* START *

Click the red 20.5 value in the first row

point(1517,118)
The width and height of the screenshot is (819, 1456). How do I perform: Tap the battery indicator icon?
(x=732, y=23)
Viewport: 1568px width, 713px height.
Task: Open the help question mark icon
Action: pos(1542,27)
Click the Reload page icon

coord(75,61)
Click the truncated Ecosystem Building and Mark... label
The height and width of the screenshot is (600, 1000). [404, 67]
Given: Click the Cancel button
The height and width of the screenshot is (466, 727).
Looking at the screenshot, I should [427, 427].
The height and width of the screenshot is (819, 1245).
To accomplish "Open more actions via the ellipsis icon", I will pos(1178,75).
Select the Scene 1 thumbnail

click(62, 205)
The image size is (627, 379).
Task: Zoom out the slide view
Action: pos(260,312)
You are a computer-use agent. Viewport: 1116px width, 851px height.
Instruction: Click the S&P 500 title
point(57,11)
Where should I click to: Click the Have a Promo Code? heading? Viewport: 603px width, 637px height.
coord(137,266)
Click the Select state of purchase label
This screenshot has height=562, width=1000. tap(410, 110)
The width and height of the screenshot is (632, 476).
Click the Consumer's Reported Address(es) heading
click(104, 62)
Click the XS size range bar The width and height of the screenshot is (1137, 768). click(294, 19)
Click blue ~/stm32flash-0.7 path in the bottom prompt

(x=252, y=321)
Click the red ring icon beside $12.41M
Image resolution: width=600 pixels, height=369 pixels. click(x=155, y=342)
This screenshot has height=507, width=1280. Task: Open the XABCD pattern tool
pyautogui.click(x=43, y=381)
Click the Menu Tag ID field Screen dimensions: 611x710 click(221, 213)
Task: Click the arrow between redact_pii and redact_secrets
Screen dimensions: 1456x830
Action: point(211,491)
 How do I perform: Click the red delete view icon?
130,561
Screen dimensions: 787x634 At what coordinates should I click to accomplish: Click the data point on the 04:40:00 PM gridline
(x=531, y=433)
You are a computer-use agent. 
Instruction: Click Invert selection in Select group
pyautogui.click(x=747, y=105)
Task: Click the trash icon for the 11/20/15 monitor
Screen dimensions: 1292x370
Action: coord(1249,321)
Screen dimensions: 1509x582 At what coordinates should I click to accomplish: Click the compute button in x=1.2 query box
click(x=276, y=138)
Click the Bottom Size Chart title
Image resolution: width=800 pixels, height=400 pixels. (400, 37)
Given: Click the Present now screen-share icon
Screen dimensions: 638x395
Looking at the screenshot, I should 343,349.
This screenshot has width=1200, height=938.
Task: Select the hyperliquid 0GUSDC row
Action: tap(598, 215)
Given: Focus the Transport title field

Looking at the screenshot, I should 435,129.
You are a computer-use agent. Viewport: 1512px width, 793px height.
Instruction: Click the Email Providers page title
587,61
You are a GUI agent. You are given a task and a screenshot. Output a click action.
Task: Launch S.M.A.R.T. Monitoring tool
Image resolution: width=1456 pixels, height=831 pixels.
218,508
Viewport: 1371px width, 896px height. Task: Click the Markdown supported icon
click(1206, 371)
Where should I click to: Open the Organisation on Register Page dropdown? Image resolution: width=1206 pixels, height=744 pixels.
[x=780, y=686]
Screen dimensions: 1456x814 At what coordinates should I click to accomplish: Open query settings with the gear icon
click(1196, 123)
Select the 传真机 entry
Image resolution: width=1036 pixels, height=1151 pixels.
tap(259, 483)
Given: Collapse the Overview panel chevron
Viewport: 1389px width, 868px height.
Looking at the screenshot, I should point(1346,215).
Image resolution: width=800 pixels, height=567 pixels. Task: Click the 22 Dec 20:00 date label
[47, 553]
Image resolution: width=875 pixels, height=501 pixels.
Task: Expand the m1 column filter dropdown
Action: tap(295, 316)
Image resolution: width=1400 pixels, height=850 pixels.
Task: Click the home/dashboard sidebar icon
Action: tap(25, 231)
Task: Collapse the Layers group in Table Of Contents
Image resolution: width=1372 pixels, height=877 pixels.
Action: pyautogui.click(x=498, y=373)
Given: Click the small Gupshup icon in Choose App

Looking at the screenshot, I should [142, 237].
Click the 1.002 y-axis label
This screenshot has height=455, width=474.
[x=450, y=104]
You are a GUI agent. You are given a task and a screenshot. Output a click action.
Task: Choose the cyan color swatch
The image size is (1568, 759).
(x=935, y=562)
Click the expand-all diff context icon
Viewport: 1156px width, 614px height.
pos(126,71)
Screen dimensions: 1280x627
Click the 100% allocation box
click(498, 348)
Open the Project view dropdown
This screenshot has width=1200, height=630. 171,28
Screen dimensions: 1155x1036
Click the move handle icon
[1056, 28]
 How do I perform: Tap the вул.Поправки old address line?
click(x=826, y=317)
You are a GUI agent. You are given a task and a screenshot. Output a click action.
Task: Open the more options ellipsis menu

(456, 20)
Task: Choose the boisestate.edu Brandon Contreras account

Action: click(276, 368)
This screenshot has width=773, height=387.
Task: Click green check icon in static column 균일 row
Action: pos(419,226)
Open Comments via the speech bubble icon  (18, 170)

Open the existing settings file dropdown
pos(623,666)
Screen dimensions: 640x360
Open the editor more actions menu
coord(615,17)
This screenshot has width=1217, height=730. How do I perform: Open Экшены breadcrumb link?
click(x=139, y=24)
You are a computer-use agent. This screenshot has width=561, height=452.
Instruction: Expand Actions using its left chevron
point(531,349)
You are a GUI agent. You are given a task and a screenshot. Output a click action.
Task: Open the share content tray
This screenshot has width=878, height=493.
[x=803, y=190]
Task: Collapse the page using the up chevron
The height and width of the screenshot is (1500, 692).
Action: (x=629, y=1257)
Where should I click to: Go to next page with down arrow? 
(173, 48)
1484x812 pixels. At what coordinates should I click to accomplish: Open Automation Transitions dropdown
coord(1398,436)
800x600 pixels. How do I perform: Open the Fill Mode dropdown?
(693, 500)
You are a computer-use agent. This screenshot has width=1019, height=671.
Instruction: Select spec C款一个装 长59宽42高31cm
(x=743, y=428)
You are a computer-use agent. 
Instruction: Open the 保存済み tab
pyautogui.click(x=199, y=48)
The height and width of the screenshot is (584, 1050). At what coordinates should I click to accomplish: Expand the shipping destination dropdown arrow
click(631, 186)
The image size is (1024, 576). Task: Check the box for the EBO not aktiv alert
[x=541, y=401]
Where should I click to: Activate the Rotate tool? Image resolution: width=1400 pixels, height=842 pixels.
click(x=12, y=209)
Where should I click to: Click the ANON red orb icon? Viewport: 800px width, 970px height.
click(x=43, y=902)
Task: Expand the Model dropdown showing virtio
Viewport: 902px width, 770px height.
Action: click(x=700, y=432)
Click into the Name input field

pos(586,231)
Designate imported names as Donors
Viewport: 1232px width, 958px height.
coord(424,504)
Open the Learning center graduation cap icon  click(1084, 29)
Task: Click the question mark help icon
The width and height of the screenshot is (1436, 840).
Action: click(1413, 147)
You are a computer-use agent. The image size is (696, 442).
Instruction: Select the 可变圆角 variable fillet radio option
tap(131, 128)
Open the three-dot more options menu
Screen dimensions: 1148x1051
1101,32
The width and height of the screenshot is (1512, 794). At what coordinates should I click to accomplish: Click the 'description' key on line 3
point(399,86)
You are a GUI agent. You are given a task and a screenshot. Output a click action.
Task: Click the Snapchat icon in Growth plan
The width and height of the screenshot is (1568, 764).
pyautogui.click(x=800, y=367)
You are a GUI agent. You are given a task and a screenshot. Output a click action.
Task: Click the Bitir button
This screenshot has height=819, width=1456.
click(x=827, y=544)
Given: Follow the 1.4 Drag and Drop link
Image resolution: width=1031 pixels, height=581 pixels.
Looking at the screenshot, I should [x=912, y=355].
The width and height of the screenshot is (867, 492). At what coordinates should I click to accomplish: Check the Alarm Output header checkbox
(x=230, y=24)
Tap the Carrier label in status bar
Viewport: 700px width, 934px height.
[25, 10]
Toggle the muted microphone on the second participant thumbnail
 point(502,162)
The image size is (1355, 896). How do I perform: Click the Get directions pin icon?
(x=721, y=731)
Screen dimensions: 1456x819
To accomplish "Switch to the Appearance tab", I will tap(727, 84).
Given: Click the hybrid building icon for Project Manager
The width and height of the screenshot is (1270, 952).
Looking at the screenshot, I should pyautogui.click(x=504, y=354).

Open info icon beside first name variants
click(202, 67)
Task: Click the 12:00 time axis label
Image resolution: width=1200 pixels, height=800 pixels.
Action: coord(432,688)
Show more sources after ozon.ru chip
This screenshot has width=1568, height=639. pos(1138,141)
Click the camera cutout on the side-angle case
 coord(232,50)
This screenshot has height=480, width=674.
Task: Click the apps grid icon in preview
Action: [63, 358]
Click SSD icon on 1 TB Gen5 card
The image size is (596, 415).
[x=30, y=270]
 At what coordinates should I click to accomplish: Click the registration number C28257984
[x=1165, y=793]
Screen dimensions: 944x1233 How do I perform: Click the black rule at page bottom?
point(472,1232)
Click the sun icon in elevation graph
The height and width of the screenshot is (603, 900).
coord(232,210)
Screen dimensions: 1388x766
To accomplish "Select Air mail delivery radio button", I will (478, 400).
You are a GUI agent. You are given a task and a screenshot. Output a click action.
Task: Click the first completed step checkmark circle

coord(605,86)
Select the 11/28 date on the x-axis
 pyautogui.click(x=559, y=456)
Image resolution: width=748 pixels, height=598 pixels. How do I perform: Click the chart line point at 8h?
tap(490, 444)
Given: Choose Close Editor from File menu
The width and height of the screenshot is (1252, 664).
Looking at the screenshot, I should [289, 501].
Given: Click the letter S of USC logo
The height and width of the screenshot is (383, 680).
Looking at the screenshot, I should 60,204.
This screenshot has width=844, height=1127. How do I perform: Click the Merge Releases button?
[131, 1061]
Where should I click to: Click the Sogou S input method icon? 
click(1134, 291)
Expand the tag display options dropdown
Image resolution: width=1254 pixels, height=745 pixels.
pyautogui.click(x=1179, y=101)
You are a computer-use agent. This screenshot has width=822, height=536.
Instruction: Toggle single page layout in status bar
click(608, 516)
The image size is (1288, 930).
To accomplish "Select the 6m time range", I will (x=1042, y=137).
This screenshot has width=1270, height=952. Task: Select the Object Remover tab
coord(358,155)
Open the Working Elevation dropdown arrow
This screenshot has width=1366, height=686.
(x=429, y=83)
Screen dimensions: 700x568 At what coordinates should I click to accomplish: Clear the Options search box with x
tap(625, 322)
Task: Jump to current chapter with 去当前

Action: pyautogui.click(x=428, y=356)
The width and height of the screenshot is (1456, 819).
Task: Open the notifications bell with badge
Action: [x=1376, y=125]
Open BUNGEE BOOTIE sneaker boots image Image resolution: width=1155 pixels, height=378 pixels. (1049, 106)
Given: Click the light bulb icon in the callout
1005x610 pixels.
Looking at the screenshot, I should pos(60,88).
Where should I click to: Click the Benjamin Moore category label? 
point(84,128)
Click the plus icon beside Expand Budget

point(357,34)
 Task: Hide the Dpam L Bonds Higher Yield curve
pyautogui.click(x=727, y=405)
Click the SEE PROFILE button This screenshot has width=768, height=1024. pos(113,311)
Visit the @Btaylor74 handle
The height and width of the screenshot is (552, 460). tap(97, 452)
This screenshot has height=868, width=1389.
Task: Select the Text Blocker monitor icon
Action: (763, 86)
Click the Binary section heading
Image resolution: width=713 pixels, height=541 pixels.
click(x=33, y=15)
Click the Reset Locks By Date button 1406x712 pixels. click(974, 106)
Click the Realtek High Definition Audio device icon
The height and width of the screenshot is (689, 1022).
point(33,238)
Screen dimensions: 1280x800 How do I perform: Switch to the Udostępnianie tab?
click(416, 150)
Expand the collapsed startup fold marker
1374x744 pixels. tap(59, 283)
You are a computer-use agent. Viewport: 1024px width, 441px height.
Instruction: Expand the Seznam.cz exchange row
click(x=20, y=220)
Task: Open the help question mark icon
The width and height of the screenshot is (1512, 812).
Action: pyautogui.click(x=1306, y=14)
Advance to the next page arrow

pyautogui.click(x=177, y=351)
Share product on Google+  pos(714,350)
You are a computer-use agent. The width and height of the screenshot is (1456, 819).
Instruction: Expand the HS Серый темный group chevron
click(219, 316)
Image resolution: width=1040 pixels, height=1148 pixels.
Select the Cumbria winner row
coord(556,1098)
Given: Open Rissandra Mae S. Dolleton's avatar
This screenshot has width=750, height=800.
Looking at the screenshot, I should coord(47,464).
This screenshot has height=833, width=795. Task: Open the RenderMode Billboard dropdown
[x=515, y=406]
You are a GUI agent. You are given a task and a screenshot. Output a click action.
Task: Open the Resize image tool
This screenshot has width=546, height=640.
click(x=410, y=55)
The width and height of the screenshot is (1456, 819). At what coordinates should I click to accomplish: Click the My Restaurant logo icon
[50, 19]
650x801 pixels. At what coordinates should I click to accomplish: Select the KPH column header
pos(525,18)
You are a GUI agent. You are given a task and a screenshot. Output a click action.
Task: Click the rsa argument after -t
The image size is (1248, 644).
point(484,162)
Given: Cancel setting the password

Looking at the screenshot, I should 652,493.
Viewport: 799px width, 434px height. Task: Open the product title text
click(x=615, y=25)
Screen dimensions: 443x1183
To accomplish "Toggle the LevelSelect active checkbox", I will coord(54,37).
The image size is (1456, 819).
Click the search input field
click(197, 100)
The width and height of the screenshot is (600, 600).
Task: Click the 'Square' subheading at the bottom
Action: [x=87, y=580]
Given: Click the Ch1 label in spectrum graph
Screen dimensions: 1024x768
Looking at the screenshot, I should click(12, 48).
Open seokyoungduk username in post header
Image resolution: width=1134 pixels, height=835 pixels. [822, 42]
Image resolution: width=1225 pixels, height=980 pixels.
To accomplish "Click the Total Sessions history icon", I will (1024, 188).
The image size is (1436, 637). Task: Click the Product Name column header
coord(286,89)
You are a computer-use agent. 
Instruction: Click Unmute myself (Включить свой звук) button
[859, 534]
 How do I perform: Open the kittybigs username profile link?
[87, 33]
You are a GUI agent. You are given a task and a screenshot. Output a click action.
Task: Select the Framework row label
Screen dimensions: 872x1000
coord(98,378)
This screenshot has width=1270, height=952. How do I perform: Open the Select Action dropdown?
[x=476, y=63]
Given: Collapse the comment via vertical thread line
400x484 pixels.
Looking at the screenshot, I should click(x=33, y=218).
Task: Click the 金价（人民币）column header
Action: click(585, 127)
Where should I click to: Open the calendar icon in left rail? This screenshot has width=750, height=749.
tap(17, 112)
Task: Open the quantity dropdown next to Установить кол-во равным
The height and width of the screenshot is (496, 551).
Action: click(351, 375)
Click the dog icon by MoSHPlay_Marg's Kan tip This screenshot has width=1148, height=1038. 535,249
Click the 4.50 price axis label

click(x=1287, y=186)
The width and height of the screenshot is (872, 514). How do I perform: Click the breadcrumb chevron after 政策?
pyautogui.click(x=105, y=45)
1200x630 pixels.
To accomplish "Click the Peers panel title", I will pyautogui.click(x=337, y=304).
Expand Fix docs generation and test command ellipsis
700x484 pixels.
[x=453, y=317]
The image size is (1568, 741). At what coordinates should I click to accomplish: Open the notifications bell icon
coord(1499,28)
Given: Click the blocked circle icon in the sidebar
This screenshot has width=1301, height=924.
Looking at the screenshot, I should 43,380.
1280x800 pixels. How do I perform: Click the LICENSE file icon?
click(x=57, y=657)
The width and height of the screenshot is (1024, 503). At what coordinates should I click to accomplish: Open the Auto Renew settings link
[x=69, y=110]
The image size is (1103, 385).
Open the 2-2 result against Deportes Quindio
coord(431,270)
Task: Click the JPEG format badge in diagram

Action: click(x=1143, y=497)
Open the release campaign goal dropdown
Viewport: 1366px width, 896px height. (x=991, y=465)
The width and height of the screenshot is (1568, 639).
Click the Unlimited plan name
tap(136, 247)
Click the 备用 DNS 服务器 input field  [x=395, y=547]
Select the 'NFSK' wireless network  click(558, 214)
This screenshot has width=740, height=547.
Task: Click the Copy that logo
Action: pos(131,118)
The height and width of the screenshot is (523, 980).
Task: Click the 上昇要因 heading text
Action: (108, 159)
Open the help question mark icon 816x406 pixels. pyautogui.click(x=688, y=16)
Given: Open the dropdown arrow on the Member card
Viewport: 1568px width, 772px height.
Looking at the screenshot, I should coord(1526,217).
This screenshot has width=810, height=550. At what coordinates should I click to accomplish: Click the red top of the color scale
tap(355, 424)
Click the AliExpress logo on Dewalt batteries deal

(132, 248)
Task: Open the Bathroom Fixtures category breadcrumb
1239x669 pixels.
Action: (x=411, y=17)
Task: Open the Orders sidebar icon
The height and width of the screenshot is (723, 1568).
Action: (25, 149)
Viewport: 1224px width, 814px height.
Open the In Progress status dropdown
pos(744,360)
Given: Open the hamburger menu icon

* END *

EXERCISE AIM –
Rewrite the rows starting with the line with "Show more sources after ozon.ru chip" and going on through the line with "[x=1165, y=793]", replacing "camera cutout" with "lens opening" and leaving everything else unchanged.

WORKED SOLUTION –
Show more sources after ozon.ru chip
This screenshot has width=1568, height=639. pos(1138,141)
Click the lens opening on the side-angle case
 coord(232,50)
This screenshot has height=480, width=674.
Task: Click the apps grid icon in preview
Action: [63, 358]
Click SSD icon on 1 TB Gen5 card
The image size is (596, 415).
[x=30, y=270]
 At what coordinates should I click to accomplish: Click the registration number C28257984
[x=1165, y=793]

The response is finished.